2. Refer to the Baseball 2012 data, which report information on the 30 Major League Baseball teams for the 2012 season. Let the number of games won be the dependent variable and the following variables be independent variables: team batting average, number of stolen bases, number of errors committed, team ERA, number of home runs, and whether the team plays in the American or the National League.
a. Use a statistical software package to determine the multiple regression equation. Discuss each of the variables. For example, are you surprised that the regression coefficient for ERA is negative? Is the number of wins affected by whether the team plays in the National or the American League?
b. Find the coefficient of determination for this set of independent variables.
c. Develop a correlation matrix. Which independent variables have strong or weak correlations with the dependent variable? Do you see any problems with multicollinearity?
d. Conduct a global test on the set of independent variables. Interpret.
e. Conduct a test of hypothesis on each of the independent variables. Would you consider deleting any of the variables? If so, which ones?
f. Rerun the analysis until only significant regression coefficients remain in the analysis. Identify these variables.
g. Develop a histogram or a stemandleaf display of the residuals from the final regression equation developed in part (f). Is it reasonable to conclude that the normality assumption has been met?
h. Plot the residuals against the fitted values from the final regression equation developed in part (f). Plot the residuals on the vertical axis and the fitted values on the horizontal axis.
3. Refer to the Buena School District bus data. First, add a variable to change the type of bus (diesel or gasoline) to a qualitative variable. If the bus type is diesel, then set the qualitative variable to 0. If the bus type is gasoline, then set the qualitative variable to 1. Develop a regression equation using statistical software with maintenance as the dependent variable and age, miles, and bus type as the independent variables.
a. Write out the multiple regression equation analysis. Discuss each of the variables.
b. Determine the value of R2. Interpret.
c. Develop a correlation matrix. Which independent variables have strong or weak correlations with the dependent variable? Do you see any problems with multicollinearity?
d. Conduct the global test on the set of independent variables. Interpret.
e. Conduct a test of hypothesis on each of the independent variables. Would you consider deleting any of the variables? If so, which ones?
f. Rerun the analysis until only significant regression coefficients remain in the analysis. Identify these variables.
g. Develop a histogram or a stemandleaf display of the residuals from the final regression equation developed in part (f). Is it reasonable to conclude that the normality assumption has been met?
h. Plot the residuals against the fitted values from the final regression equation developed in part (f) against the fitted values of Y. Plot the residuals on the vertical axis and the fitted values on the horizontal axis.
The software that is recommended to complete these exercises is MegaStat for Microsoft Excel.
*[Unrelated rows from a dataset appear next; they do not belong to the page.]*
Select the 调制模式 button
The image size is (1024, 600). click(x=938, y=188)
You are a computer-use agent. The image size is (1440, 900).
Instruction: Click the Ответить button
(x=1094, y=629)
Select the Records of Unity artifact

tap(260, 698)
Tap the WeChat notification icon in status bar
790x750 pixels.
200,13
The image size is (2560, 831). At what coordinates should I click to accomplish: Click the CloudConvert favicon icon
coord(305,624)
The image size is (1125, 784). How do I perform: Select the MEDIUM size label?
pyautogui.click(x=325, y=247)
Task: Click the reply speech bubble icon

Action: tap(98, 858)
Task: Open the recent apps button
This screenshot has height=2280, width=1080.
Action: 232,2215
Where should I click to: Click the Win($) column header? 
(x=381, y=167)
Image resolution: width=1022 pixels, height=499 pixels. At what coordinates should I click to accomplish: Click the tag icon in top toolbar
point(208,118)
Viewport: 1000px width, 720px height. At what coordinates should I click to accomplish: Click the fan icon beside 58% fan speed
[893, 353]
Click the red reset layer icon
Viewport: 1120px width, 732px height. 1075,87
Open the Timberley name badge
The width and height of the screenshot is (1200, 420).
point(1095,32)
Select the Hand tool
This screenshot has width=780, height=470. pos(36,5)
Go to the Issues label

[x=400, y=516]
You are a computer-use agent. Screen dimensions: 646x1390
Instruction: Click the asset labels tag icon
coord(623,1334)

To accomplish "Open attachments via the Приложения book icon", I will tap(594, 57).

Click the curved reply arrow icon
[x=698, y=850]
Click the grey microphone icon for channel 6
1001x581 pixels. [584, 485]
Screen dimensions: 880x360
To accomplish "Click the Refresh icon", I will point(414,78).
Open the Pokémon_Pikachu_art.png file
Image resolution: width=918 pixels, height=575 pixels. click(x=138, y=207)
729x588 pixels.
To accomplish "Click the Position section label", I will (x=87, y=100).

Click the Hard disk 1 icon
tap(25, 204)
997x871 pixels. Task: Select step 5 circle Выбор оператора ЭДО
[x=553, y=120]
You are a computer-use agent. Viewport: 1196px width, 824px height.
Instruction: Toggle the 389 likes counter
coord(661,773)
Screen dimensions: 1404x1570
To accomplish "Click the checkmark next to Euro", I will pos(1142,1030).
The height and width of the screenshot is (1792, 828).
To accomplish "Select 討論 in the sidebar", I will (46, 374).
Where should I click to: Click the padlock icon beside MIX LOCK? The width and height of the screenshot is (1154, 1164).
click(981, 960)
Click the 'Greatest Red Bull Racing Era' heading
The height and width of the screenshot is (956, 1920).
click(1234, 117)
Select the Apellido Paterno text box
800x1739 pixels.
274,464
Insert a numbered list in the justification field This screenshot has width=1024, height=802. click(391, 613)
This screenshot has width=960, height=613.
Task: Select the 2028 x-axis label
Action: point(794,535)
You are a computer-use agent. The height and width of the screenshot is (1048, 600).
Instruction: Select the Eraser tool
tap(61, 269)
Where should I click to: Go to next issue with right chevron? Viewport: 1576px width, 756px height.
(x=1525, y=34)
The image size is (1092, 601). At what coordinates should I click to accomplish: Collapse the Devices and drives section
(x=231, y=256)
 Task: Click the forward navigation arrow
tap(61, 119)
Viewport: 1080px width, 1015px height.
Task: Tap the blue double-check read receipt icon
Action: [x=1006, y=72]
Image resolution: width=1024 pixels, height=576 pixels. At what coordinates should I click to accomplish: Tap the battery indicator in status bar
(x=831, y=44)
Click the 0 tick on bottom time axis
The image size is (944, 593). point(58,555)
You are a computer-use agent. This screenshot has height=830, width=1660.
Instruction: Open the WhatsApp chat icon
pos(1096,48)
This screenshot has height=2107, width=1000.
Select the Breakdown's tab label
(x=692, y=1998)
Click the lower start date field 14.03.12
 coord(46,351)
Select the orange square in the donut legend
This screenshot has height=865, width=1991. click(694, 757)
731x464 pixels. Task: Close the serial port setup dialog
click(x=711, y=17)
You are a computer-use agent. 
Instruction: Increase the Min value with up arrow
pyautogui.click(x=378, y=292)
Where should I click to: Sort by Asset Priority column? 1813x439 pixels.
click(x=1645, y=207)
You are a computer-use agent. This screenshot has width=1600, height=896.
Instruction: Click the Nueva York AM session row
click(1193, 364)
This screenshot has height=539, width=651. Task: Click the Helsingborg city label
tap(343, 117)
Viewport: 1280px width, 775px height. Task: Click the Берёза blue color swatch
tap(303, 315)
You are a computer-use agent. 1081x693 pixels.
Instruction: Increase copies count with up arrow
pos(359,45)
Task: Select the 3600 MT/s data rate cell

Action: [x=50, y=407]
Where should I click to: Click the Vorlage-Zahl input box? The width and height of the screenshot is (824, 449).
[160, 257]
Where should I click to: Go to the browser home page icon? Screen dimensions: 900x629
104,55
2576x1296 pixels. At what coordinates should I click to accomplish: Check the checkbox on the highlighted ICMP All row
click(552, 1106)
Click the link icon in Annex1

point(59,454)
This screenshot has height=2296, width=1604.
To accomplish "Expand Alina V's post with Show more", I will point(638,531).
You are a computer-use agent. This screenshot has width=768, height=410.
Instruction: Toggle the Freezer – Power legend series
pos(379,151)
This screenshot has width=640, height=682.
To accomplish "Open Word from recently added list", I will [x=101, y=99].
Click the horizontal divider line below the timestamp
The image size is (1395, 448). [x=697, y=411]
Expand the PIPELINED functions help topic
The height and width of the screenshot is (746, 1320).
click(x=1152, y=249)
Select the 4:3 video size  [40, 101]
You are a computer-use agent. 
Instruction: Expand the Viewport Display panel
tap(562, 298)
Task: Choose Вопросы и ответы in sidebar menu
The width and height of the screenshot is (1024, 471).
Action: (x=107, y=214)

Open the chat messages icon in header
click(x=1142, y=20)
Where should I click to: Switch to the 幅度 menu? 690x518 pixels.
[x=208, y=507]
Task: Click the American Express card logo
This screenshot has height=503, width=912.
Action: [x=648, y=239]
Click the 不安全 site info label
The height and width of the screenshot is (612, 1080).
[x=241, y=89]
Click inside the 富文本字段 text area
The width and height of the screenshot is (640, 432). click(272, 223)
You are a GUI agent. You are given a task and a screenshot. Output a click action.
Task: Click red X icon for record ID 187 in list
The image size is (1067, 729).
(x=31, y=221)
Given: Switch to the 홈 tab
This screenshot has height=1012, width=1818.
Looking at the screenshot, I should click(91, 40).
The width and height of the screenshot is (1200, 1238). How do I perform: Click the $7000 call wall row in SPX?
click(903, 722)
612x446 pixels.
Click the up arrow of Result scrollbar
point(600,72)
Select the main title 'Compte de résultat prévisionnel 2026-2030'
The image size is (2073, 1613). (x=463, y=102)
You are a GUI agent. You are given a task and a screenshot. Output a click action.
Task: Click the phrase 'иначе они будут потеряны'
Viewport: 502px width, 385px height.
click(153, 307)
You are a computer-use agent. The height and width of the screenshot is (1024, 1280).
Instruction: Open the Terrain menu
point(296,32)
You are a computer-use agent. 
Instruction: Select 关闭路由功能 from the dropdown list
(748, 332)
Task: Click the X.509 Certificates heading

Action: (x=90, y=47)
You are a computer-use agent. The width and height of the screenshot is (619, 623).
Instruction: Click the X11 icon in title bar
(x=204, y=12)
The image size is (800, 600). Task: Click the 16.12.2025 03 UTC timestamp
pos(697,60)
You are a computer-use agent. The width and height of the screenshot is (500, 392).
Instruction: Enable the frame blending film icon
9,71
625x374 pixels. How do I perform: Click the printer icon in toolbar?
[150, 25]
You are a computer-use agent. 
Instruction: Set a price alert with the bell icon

This was developed by J.B. Orris and is a fullfeatured Excel addin that is available at www.mhhe.com/megastat. It will work with Excel 2003, 2007, and 2010. After you access the website you have 10 days to successfully download MegaStat on your local computer. Once installed, MegaStat will remain active in Excel with no expiration date or time limitations. The software performs statistical analysis within an Excel workbook. It does basic functions, such as descriptive statics, frequency distribution, and probability calculations as well as hypothesis testing, ANOVA, and regression. Screencam tutorials are included that provide a walkthrough of major business statistics topics. Help files are built in, and an introductory user’s manual is also included.
However if you use and have access to Minitab, SPSS, or JMP you can use these software tools to solve the business statistics exercises in the text.
Submit the completed Assignment to your Faculty Mentor. Make sure to label the files correctly.